Supplied information
╔══
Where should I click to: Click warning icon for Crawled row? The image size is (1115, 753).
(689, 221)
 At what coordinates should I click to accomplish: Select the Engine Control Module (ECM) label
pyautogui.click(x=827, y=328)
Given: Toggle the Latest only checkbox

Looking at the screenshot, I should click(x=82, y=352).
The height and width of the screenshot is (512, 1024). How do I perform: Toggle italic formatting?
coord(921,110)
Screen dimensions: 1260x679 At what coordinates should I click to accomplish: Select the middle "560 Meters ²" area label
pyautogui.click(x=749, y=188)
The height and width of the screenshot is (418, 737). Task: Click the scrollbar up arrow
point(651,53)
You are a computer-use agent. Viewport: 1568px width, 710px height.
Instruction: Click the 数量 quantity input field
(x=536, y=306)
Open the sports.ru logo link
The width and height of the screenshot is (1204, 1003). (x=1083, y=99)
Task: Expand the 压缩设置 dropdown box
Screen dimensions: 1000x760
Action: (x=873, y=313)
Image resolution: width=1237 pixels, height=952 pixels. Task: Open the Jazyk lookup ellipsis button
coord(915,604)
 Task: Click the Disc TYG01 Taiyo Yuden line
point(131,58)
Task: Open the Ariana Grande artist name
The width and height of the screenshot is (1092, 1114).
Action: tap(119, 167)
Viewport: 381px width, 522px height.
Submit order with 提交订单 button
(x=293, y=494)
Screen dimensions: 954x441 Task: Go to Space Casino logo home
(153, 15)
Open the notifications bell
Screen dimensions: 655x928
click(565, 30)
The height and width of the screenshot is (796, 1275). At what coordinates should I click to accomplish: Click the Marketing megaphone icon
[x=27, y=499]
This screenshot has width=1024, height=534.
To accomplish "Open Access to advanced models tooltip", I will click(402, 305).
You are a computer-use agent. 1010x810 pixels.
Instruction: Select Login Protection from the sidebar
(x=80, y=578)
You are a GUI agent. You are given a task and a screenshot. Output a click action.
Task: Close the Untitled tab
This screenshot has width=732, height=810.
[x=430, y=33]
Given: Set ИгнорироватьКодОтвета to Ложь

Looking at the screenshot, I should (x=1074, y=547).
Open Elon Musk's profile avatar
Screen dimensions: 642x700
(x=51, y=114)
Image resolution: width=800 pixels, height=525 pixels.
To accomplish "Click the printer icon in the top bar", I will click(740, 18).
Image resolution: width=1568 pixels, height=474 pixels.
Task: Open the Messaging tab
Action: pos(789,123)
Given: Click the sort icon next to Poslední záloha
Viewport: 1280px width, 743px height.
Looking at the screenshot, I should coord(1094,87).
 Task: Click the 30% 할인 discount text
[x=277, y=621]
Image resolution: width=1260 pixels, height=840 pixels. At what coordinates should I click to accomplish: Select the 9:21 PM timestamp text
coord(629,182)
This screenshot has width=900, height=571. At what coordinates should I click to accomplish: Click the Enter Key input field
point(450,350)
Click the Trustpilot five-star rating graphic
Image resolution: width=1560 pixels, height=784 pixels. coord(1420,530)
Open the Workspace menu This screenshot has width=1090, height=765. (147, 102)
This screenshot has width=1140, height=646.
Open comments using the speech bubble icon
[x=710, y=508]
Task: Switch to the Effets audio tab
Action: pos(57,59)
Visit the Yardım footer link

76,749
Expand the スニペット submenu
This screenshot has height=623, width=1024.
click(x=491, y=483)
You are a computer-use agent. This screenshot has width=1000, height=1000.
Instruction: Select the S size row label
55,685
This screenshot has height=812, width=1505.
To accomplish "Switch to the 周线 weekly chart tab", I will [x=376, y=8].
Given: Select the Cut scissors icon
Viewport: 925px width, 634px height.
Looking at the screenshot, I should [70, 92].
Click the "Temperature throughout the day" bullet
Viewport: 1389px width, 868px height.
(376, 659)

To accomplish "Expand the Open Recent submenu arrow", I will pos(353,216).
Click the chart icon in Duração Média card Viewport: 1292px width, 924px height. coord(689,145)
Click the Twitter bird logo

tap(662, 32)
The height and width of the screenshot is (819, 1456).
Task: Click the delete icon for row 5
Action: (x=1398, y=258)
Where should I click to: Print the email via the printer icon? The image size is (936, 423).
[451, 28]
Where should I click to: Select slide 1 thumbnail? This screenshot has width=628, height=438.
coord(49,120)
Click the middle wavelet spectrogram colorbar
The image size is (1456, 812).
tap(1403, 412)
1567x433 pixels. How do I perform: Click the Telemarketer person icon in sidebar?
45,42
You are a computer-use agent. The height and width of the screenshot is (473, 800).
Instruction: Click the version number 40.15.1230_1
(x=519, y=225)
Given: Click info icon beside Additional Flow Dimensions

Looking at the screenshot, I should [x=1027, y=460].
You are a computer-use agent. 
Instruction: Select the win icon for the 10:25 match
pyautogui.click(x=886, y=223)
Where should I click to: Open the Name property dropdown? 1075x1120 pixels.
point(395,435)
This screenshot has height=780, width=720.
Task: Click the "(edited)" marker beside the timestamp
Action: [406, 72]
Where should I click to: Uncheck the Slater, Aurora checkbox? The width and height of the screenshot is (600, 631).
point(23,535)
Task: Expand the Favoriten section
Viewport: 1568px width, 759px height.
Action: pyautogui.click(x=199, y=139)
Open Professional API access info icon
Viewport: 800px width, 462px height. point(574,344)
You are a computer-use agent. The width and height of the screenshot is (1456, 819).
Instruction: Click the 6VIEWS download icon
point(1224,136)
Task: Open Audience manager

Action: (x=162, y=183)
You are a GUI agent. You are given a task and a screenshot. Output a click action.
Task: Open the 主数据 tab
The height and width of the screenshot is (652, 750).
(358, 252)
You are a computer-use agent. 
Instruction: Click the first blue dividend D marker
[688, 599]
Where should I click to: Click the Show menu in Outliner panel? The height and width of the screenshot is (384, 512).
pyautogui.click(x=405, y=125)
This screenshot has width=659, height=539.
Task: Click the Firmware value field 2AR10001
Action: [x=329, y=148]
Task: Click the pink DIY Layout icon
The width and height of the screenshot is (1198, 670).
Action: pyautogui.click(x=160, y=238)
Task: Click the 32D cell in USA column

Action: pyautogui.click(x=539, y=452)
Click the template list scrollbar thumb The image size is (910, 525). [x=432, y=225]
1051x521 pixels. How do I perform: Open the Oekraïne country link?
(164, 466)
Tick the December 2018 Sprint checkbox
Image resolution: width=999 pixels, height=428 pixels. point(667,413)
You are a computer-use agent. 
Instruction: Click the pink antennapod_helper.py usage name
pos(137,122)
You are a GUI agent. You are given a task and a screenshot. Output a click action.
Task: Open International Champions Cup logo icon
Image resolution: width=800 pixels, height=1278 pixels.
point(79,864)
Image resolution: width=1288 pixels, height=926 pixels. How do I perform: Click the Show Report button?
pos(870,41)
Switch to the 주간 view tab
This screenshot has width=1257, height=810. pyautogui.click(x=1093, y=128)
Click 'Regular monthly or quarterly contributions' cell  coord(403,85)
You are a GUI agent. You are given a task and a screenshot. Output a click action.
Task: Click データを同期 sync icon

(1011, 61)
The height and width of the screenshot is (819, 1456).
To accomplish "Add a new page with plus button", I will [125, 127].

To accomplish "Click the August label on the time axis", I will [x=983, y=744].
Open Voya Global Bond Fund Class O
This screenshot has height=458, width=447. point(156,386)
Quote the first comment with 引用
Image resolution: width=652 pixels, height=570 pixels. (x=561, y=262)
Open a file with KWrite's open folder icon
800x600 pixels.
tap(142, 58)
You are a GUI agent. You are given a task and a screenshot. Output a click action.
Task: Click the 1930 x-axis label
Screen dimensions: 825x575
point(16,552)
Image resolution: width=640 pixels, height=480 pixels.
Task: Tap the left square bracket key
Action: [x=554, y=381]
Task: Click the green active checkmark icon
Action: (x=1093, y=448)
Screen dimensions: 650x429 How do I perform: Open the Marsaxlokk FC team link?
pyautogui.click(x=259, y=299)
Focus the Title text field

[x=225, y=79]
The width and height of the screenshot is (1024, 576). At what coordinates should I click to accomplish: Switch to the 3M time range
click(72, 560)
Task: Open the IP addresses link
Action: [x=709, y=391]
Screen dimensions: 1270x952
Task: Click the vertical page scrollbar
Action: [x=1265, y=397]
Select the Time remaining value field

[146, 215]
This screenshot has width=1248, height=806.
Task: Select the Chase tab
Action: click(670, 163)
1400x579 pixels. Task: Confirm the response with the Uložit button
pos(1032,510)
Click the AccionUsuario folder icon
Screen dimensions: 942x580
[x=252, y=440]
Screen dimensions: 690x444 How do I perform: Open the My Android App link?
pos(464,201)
╚══
Task to complete
Could you retype exactly the lines above, starting at the line that contains "This screenshot has width=900, height=571." and ending at the line that contains "You are a computer-use agent. The height", and nothing more?

Expected answer
This screenshot has width=900, height=571. At what coordinates should I click to accomplish: Click the Enter Key input field
point(450,350)
Click the Trustpilot five-star rating graphic
Image resolution: width=1560 pixels, height=784 pixels. coord(1420,530)
Open the Workspace menu This screenshot has width=1090, height=765. (147, 102)
This screenshot has width=1140, height=646.
Open comments using the speech bubble icon
[x=710, y=508]
Task: Switch to the Effets audio tab
Action: pos(57,59)
Visit the Yardım footer link

76,749
Expand the スニペット submenu
This screenshot has height=623, width=1024.
click(x=491, y=483)
You are a computer-use agent. This screenshot has width=1000, height=1000.
Instruction: Select the S size row label
55,685
This screenshot has height=812, width=1505.
To accomplish "Switch to the 周线 weekly chart tab", I will [x=376, y=8].
Given: Select the Cut scissors icon
Viewport: 925px width, 634px height.
Looking at the screenshot, I should [70, 92].
Click the "Temperature throughout the day" bullet
Viewport: 1389px width, 868px height.
(376, 659)

To accomplish "Expand the Open Recent submenu arrow", I will pos(353,216).
Click the chart icon in Duração Média card Viewport: 1292px width, 924px height. coord(689,145)
Click the Twitter bird logo

tap(662, 32)
The height and width of the screenshot is (819, 1456).
Task: Click the delete icon for row 5
Action: (x=1398, y=258)
Where should I click to: Print the email via the printer icon? The image size is (936, 423).
[451, 28]
Where should I click to: Select slide 1 thumbnail? This screenshot has width=628, height=438.
coord(49,120)
Click the middle wavelet spectrogram colorbar
The image size is (1456, 812).
tap(1403, 412)
1567x433 pixels. How do I perform: Click the Telemarketer person icon in sidebar?
45,42
You are a computer-use agent. The height and width of the screenshot is (473, 800).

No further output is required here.